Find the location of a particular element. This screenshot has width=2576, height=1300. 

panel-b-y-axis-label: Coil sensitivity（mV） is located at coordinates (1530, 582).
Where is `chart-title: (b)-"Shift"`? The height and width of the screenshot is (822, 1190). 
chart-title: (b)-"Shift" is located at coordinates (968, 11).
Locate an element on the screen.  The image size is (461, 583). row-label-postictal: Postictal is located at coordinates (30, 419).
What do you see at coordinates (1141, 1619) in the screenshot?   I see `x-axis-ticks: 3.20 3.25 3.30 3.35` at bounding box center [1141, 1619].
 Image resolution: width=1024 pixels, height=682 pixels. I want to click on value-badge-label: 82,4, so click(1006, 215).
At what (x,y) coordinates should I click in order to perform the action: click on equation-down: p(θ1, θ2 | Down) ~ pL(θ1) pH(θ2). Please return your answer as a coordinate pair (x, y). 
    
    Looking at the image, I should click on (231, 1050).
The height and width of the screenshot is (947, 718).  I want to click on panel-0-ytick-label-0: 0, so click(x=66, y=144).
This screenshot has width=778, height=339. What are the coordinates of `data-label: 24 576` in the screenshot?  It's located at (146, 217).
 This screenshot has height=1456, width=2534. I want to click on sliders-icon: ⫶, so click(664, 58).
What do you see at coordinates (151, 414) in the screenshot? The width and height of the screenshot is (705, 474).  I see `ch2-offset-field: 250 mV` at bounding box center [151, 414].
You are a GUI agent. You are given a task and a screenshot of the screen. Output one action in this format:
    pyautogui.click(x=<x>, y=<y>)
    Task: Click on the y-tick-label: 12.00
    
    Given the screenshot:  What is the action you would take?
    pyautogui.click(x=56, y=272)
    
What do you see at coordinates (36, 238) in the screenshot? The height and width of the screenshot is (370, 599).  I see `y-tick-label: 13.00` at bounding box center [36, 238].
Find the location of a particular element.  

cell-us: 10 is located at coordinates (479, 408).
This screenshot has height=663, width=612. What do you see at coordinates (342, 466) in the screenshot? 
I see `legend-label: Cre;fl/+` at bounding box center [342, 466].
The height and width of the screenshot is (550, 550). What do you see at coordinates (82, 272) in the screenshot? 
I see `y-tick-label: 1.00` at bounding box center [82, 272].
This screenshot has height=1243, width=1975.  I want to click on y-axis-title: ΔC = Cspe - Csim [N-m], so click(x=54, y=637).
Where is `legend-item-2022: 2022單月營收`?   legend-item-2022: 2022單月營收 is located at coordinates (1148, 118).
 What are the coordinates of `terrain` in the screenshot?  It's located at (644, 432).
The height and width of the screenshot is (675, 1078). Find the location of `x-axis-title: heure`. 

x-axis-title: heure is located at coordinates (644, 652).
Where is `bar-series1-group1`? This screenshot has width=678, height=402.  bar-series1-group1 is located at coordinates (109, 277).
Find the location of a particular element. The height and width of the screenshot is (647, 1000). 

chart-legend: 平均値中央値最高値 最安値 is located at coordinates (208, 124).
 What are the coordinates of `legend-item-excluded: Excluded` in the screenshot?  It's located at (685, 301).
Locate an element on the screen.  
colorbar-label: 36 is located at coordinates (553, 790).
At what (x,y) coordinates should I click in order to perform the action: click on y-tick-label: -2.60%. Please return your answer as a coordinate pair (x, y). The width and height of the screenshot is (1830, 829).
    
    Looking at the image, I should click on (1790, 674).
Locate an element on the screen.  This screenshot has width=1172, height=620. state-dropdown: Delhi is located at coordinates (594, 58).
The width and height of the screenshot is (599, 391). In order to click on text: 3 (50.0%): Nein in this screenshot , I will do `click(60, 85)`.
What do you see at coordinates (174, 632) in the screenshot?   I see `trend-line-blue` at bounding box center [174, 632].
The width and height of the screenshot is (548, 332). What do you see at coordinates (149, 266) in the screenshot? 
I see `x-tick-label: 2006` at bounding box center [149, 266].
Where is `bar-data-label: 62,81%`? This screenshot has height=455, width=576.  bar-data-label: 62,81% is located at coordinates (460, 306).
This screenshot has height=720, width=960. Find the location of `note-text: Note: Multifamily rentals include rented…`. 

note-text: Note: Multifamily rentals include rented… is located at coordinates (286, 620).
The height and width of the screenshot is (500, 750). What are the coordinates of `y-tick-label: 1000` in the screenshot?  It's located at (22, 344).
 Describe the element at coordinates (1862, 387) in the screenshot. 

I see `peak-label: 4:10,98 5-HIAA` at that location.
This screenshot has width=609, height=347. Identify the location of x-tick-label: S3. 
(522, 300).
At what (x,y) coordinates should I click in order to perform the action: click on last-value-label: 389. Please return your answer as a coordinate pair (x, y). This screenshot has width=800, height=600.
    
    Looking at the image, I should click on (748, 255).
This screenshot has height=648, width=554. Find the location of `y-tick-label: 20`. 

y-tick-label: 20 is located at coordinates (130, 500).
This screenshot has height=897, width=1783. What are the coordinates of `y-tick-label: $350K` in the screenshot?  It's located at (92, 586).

BRIEF ->
Reproduce the entire listing above word for word, keeping every line unchanged.

SOLUTION TO THIS TASK ->
Find the location of a particular element. This screenshot has width=2576, height=1300. 

panel-b-y-axis-label: Coil sensitivity（mV） is located at coordinates (1530, 582).
Where is `chart-title: (b)-"Shift"`? The height and width of the screenshot is (822, 1190). 
chart-title: (b)-"Shift" is located at coordinates (968, 11).
Locate an element on the screen.  The image size is (461, 583). row-label-postictal: Postictal is located at coordinates (30, 419).
What do you see at coordinates (1141, 1619) in the screenshot?   I see `x-axis-ticks: 3.20 3.25 3.30 3.35` at bounding box center [1141, 1619].
 Image resolution: width=1024 pixels, height=682 pixels. I want to click on value-badge-label: 82,4, so click(1006, 215).
At what (x,y) coordinates should I click in order to perform the action: click on equation-down: p(θ1, θ2 | Down) ~ pL(θ1) pH(θ2). Please return your answer as a coordinate pair (x, y). 
    
    Looking at the image, I should click on (231, 1050).
The height and width of the screenshot is (947, 718).  I want to click on panel-0-ytick-label-0: 0, so click(x=66, y=144).
This screenshot has width=778, height=339. What are the coordinates of `data-label: 24 576` in the screenshot?  It's located at (146, 217).
 This screenshot has height=1456, width=2534. I want to click on sliders-icon: ⫶, so click(664, 58).
What do you see at coordinates (151, 414) in the screenshot? The width and height of the screenshot is (705, 474).  I see `ch2-offset-field: 250 mV` at bounding box center [151, 414].
You are a GUI agent. You are given a task and a screenshot of the screen. Output one action in this format:
    pyautogui.click(x=<x>, y=<y>)
    Task: Click on the y-tick-label: 12.00
    
    Given the screenshot:  What is the action you would take?
    pyautogui.click(x=56, y=272)
    
What do you see at coordinates (36, 238) in the screenshot? The height and width of the screenshot is (370, 599).  I see `y-tick-label: 13.00` at bounding box center [36, 238].
Find the location of a particular element.  

cell-us: 10 is located at coordinates (479, 408).
This screenshot has height=663, width=612. What do you see at coordinates (342, 466) in the screenshot? 
I see `legend-label: Cre;fl/+` at bounding box center [342, 466].
The height and width of the screenshot is (550, 550). What do you see at coordinates (82, 272) in the screenshot? 
I see `y-tick-label: 1.00` at bounding box center [82, 272].
This screenshot has height=1243, width=1975.  I want to click on y-axis-title: ΔC = Cspe - Csim [N-m], so click(x=54, y=637).
Where is `legend-item-2022: 2022單月營收`?   legend-item-2022: 2022單月營收 is located at coordinates (1148, 118).
 What are the coordinates of `terrain` in the screenshot?  It's located at (644, 432).
The height and width of the screenshot is (675, 1078). Find the location of `x-axis-title: heure`. 

x-axis-title: heure is located at coordinates (644, 652).
Where is `bar-series1-group1`? This screenshot has width=678, height=402.  bar-series1-group1 is located at coordinates (109, 277).
Find the location of a particular element. The height and width of the screenshot is (647, 1000). 

chart-legend: 平均値中央値最高値 最安値 is located at coordinates (208, 124).
 What are the coordinates of `legend-item-excluded: Excluded` in the screenshot?  It's located at (685, 301).
Locate an element on the screen.  
colorbar-label: 36 is located at coordinates (553, 790).
At what (x,y) coordinates should I click in order to perform the action: click on y-tick-label: -2.60%. Please return your answer as a coordinate pair (x, y). The width and height of the screenshot is (1830, 829).
    
    Looking at the image, I should click on (1790, 674).
Locate an element on the screen.  This screenshot has width=1172, height=620. state-dropdown: Delhi is located at coordinates (594, 58).
The width and height of the screenshot is (599, 391). In order to click on text: 3 (50.0%): Nein in this screenshot , I will do `click(60, 85)`.
What do you see at coordinates (174, 632) in the screenshot?   I see `trend-line-blue` at bounding box center [174, 632].
The width and height of the screenshot is (548, 332). What do you see at coordinates (149, 266) in the screenshot? 
I see `x-tick-label: 2006` at bounding box center [149, 266].
Where is `bar-data-label: 62,81%`? This screenshot has height=455, width=576.  bar-data-label: 62,81% is located at coordinates (460, 306).
This screenshot has height=720, width=960. Find the location of `note-text: Note: Multifamily rentals include rented…`. 

note-text: Note: Multifamily rentals include rented… is located at coordinates (286, 620).
The height and width of the screenshot is (500, 750). What are the coordinates of `y-tick-label: 1000` in the screenshot?  It's located at (22, 344).
 Describe the element at coordinates (1862, 387) in the screenshot. 

I see `peak-label: 4:10,98 5-HIAA` at that location.
This screenshot has width=609, height=347. Identify the location of x-tick-label: S3. 
(522, 300).
At what (x,y) coordinates should I click in order to perform the action: click on last-value-label: 389. Please return your answer as a coordinate pair (x, y). This screenshot has width=800, height=600.
    
    Looking at the image, I should click on (748, 255).
This screenshot has height=648, width=554. Find the location of `y-tick-label: 20`. 

y-tick-label: 20 is located at coordinates (130, 500).
This screenshot has height=897, width=1783. What are the coordinates of `y-tick-label: $350K` in the screenshot?  It's located at (92, 586).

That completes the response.